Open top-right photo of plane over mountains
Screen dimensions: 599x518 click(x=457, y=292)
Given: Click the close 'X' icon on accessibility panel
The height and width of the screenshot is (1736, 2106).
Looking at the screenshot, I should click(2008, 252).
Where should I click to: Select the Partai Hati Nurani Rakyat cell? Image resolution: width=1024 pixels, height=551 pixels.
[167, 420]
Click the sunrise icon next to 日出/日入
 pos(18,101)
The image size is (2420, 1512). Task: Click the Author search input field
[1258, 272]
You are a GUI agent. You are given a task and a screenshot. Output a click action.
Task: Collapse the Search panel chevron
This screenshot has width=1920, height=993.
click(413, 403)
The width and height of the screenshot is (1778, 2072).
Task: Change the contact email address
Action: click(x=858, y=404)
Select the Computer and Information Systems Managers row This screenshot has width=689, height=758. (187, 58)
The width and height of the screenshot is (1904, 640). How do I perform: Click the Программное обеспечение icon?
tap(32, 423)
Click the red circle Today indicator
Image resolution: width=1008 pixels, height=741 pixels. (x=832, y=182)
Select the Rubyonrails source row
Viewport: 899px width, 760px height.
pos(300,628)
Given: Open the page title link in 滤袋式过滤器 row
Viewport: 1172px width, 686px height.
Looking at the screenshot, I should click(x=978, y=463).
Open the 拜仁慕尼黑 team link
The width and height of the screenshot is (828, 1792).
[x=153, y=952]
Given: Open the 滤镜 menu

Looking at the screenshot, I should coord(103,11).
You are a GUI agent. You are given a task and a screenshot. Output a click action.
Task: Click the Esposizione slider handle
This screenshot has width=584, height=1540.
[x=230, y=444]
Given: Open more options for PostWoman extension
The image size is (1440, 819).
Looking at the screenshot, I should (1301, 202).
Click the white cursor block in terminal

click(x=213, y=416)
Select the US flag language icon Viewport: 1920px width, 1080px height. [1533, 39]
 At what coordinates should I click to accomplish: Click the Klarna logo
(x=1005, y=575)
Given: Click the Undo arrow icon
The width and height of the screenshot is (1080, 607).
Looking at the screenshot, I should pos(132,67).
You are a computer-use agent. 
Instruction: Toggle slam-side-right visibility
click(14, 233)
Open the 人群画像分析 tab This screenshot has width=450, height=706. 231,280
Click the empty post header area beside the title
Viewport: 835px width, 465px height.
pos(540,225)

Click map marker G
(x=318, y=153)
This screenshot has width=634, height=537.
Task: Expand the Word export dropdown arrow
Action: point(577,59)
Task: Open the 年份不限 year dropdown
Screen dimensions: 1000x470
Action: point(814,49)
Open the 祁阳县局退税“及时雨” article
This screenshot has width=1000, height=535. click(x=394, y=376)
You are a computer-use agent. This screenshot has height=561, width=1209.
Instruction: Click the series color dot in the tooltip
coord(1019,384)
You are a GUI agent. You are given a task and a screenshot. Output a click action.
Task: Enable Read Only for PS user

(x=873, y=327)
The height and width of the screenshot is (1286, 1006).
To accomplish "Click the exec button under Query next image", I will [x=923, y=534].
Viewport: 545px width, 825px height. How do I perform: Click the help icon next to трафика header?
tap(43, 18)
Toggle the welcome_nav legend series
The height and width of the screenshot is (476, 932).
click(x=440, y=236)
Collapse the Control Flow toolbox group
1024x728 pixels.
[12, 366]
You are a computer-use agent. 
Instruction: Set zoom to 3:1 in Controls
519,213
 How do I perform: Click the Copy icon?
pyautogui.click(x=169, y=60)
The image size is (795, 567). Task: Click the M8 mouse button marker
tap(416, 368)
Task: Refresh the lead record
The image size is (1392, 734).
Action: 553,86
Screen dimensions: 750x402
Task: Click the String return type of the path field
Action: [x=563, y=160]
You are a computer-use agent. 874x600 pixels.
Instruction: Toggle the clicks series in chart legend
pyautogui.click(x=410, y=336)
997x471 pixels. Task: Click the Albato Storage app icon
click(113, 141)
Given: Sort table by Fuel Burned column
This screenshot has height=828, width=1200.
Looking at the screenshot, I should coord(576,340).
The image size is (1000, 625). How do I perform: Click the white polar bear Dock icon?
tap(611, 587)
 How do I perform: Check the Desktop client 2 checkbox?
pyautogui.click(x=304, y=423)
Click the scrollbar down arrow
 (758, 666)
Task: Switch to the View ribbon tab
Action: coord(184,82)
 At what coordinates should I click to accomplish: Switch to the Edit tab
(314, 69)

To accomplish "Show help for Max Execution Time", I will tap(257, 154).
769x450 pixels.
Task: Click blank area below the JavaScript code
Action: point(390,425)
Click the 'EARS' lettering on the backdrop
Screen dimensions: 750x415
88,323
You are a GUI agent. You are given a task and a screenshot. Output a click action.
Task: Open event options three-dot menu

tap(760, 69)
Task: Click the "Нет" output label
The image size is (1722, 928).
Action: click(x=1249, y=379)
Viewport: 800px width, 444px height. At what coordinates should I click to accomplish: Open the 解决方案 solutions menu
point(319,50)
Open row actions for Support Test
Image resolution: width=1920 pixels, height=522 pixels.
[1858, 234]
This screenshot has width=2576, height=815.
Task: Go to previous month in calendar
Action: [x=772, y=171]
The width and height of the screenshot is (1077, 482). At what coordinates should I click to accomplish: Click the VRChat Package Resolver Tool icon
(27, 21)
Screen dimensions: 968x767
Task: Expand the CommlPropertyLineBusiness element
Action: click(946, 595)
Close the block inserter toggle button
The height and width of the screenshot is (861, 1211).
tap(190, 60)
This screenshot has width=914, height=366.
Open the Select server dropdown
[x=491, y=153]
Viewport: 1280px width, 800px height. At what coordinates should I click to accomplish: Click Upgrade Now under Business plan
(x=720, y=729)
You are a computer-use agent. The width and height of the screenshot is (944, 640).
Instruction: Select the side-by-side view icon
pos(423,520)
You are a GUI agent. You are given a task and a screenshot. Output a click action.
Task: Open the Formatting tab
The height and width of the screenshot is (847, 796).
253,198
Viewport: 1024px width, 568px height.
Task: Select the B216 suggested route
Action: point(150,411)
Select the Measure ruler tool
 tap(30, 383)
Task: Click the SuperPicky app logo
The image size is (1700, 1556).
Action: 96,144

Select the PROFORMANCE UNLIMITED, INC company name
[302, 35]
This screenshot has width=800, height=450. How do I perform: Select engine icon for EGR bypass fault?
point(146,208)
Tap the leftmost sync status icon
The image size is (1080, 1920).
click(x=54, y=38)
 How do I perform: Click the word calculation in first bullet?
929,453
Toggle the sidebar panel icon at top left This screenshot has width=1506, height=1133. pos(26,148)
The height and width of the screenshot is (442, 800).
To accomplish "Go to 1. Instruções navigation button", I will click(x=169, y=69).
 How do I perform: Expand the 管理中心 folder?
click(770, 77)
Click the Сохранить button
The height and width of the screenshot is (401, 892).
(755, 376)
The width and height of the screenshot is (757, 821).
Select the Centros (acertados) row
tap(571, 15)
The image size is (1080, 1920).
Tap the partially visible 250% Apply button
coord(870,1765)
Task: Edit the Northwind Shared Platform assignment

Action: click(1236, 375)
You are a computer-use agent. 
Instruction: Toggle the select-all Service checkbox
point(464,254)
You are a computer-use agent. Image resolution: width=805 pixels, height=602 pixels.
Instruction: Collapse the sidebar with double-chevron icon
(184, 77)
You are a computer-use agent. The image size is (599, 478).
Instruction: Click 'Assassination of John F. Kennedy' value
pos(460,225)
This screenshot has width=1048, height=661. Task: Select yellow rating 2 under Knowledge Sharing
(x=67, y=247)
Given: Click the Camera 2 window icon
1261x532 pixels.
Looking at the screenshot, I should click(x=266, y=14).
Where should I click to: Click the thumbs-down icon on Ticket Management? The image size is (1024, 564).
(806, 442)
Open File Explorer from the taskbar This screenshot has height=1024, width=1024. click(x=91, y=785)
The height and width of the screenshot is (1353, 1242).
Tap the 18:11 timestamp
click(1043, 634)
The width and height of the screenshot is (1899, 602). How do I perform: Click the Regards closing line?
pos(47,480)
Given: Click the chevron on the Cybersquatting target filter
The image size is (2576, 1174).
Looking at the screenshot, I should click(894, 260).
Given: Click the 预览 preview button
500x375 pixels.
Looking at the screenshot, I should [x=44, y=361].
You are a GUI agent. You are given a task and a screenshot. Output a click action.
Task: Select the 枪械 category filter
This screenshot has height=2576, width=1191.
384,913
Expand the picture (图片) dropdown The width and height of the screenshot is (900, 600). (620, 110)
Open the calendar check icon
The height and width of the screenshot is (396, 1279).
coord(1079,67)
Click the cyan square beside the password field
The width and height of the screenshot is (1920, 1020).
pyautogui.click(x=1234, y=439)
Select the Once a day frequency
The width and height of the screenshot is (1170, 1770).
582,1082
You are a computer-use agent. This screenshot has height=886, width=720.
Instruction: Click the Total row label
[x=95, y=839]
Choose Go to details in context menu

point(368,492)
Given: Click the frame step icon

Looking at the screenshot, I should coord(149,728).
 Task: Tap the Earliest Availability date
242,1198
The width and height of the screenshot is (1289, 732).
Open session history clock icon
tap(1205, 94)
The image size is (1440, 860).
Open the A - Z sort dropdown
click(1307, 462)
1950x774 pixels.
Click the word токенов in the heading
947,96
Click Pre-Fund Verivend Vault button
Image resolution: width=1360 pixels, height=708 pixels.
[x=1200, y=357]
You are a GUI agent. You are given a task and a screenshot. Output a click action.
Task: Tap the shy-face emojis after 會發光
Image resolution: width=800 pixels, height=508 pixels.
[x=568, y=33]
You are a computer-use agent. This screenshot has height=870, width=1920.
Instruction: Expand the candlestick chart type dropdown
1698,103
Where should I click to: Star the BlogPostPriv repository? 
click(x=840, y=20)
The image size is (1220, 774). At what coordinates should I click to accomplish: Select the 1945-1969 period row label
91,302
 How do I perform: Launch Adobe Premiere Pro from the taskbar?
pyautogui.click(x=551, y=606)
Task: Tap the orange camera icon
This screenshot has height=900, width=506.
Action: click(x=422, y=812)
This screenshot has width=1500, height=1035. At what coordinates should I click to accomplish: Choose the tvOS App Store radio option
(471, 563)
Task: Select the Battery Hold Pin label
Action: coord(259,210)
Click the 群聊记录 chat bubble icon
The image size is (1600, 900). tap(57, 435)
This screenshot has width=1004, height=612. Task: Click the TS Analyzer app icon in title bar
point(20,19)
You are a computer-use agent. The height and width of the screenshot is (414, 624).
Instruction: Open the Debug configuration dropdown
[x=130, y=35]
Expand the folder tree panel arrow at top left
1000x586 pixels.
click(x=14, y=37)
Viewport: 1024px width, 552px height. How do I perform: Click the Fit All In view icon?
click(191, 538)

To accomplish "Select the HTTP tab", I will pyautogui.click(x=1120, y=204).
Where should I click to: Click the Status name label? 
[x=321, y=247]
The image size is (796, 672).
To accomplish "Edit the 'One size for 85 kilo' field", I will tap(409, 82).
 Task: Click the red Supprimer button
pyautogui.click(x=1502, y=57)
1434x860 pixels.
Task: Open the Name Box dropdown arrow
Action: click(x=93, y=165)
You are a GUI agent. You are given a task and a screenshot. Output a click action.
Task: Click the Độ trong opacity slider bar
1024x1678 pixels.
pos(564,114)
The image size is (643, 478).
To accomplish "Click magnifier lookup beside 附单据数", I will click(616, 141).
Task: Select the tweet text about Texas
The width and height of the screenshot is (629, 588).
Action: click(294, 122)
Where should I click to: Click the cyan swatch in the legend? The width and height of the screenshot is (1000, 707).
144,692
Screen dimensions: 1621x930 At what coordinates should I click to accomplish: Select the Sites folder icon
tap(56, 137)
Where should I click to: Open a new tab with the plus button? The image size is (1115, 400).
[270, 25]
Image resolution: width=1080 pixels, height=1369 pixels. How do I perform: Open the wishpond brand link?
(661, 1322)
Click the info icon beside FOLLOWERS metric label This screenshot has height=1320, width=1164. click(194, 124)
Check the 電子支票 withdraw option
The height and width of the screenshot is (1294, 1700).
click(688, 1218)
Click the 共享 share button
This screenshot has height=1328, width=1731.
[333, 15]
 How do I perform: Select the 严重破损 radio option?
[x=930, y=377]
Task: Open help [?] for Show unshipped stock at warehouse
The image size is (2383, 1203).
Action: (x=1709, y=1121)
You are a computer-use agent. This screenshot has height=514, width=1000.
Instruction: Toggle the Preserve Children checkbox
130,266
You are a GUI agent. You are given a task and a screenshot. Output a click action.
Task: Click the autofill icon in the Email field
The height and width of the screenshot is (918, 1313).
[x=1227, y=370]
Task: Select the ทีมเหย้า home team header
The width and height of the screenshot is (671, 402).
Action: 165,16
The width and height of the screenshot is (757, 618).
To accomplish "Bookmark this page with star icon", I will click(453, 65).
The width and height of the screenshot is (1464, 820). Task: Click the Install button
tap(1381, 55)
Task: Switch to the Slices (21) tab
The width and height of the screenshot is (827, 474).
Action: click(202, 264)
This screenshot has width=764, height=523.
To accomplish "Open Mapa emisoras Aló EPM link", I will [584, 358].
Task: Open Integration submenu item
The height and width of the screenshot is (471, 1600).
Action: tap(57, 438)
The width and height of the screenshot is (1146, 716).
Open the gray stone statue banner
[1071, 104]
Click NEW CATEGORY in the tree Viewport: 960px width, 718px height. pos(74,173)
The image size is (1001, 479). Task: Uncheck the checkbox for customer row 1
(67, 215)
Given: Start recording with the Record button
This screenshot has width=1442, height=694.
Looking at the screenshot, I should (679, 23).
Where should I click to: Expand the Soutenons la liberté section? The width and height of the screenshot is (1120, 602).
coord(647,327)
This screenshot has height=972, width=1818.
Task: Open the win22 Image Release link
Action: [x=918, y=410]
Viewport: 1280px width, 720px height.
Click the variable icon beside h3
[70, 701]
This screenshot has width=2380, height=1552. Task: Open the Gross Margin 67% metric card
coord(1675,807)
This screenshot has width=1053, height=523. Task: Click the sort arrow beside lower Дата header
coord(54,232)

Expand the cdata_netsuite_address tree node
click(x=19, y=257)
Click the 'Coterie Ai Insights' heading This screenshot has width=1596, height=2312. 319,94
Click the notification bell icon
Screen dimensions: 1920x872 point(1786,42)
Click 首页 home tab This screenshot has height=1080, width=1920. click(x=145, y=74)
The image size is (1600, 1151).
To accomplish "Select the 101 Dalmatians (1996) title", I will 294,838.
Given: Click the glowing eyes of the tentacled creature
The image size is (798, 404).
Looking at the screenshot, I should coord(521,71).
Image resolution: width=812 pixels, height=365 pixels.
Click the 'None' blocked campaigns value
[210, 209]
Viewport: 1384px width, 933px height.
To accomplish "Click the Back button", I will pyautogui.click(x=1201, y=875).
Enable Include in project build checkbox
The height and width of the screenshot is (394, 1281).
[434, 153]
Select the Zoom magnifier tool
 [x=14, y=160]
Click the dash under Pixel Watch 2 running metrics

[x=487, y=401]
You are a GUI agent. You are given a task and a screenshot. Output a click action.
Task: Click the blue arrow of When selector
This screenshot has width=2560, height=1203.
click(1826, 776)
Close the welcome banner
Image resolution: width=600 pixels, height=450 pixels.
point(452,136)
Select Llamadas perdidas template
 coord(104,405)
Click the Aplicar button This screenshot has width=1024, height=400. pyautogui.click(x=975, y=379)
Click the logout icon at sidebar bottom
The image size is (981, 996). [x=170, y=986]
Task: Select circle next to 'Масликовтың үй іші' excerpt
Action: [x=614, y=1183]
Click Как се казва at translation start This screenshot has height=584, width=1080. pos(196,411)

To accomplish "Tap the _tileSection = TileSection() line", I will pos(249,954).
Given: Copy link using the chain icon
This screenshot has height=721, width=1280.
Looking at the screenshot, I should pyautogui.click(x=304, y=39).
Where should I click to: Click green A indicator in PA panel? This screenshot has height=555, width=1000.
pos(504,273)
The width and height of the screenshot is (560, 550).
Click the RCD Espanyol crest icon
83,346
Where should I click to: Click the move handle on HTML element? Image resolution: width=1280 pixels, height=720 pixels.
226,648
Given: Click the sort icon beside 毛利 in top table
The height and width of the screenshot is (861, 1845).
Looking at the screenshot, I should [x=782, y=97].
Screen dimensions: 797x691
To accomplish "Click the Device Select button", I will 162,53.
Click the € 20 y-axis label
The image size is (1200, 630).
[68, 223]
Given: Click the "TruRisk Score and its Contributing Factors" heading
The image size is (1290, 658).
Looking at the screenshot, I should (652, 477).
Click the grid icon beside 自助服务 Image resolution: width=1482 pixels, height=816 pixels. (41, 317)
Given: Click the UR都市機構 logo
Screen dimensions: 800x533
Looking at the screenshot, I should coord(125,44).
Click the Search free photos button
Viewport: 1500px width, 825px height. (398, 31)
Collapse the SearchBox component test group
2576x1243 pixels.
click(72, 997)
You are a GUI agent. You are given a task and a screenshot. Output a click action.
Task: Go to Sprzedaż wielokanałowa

→ Problem details
Show a copy of each line from the data that includes the word "filter".

→ Exercise output
Given: Click the chevron on the Cybersquatting target filter
Task: Select the 枪械 category filter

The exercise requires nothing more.